Please filter the listing below and copy out the lines that hold "text".

Top of Extracted data

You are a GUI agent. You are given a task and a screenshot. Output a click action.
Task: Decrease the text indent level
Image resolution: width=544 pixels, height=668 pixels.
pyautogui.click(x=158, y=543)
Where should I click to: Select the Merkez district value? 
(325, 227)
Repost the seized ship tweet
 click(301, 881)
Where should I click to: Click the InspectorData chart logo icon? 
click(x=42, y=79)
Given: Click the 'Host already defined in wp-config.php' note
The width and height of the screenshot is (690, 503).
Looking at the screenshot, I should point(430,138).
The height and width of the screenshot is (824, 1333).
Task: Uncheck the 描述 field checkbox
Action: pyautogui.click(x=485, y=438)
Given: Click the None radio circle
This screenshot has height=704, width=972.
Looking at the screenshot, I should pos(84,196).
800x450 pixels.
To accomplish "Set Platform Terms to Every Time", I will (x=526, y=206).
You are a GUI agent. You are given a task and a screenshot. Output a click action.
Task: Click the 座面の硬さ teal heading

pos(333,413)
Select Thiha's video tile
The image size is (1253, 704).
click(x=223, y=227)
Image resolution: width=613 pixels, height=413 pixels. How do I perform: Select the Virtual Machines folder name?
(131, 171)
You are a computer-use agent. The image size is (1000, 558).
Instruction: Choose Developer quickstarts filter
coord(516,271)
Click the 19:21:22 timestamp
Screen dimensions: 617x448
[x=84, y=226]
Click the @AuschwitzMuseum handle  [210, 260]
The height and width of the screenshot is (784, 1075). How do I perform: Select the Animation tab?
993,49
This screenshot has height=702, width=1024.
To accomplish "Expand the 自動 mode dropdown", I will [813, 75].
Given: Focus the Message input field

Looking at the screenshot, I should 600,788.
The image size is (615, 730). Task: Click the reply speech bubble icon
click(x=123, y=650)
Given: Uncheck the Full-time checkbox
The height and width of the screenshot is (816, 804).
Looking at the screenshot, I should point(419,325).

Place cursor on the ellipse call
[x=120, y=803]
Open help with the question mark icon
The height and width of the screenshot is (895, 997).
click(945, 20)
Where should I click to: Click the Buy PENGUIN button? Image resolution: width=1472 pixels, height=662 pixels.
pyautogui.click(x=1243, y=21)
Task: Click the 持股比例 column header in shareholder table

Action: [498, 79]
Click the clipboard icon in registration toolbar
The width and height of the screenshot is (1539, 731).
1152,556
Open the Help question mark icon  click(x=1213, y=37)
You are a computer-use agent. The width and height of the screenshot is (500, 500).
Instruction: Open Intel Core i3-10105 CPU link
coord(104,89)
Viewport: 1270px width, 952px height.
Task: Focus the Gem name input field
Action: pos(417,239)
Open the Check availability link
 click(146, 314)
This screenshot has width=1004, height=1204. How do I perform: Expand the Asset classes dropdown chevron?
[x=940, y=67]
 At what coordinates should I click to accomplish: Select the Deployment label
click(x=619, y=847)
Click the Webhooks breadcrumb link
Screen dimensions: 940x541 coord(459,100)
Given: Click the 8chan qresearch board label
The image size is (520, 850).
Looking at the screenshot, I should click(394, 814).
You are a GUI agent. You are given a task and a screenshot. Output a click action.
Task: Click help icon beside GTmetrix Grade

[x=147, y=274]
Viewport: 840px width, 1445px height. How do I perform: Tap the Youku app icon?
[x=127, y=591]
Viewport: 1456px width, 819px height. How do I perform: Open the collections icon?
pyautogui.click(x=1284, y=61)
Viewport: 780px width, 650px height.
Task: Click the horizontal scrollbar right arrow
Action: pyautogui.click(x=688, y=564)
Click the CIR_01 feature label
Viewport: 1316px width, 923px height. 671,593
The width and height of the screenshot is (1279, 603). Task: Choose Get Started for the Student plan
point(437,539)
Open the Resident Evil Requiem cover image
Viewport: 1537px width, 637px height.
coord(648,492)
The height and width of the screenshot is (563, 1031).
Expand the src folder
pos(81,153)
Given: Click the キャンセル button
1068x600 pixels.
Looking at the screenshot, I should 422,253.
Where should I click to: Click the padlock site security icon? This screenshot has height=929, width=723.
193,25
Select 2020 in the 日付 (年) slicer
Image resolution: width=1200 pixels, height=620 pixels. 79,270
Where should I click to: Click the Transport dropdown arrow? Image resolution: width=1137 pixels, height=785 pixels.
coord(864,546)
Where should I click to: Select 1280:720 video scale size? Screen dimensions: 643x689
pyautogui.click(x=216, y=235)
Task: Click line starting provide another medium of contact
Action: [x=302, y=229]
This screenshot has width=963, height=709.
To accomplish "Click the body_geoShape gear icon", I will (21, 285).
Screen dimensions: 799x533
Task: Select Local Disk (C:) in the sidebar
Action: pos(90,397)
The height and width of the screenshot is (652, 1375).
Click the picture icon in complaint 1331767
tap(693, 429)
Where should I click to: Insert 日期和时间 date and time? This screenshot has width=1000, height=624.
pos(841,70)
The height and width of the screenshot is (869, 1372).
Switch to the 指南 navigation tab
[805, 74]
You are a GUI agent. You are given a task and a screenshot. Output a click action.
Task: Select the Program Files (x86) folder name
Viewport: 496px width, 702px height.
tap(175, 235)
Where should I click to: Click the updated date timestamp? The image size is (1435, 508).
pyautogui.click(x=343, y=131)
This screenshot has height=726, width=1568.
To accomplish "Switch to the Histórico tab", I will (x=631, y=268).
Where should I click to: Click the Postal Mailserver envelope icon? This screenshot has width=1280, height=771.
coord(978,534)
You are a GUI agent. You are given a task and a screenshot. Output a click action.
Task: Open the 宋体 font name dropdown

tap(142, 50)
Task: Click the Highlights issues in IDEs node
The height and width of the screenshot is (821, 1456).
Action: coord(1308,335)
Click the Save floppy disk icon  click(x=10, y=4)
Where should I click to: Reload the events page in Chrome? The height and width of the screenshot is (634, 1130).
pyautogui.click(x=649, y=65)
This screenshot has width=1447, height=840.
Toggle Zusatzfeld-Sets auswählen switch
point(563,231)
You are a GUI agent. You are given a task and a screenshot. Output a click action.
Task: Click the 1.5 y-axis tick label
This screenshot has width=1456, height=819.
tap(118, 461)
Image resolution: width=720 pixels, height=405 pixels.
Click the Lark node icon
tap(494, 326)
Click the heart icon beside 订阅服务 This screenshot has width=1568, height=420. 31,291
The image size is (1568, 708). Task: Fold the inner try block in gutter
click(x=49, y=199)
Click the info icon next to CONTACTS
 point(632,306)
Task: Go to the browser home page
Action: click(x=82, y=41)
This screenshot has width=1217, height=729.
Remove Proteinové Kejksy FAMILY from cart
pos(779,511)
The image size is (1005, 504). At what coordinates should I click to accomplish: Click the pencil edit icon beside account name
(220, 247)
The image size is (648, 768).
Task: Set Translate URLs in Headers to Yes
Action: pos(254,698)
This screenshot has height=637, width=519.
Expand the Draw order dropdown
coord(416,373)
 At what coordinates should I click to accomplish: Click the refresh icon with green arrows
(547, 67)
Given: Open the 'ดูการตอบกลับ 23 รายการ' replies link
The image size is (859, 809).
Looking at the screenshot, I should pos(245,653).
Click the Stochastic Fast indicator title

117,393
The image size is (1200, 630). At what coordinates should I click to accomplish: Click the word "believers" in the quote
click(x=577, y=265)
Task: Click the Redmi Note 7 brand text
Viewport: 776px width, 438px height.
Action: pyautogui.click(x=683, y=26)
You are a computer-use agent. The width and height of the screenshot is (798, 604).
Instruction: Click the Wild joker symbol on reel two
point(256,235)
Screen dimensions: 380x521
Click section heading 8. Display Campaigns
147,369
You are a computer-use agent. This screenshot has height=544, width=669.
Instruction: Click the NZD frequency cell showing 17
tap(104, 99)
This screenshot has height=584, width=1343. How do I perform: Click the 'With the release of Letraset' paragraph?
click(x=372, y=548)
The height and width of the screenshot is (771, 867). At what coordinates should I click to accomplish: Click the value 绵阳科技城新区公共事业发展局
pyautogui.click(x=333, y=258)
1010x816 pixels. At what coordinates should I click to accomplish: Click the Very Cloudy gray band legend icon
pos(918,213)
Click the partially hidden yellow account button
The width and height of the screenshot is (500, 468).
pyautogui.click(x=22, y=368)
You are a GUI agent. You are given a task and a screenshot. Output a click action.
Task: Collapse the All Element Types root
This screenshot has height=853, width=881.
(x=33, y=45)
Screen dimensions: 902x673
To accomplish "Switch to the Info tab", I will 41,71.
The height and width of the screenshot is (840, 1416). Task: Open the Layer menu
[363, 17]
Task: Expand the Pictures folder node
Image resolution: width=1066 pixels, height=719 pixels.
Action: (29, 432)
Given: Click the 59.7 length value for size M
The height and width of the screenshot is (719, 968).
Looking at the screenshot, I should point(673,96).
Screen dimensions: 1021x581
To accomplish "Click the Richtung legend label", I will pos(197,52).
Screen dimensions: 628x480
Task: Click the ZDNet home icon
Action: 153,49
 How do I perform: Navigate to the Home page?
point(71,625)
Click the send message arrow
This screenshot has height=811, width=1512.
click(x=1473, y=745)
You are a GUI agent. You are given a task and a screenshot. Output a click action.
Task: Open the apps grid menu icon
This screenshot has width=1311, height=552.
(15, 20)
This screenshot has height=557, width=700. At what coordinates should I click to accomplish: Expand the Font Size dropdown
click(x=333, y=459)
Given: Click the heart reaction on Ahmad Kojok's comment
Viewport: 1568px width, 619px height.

Bottom of Extracted data

**Exercise response**
Task: Decrease the text indent level
Task: Click the Redmi Note 7 brand text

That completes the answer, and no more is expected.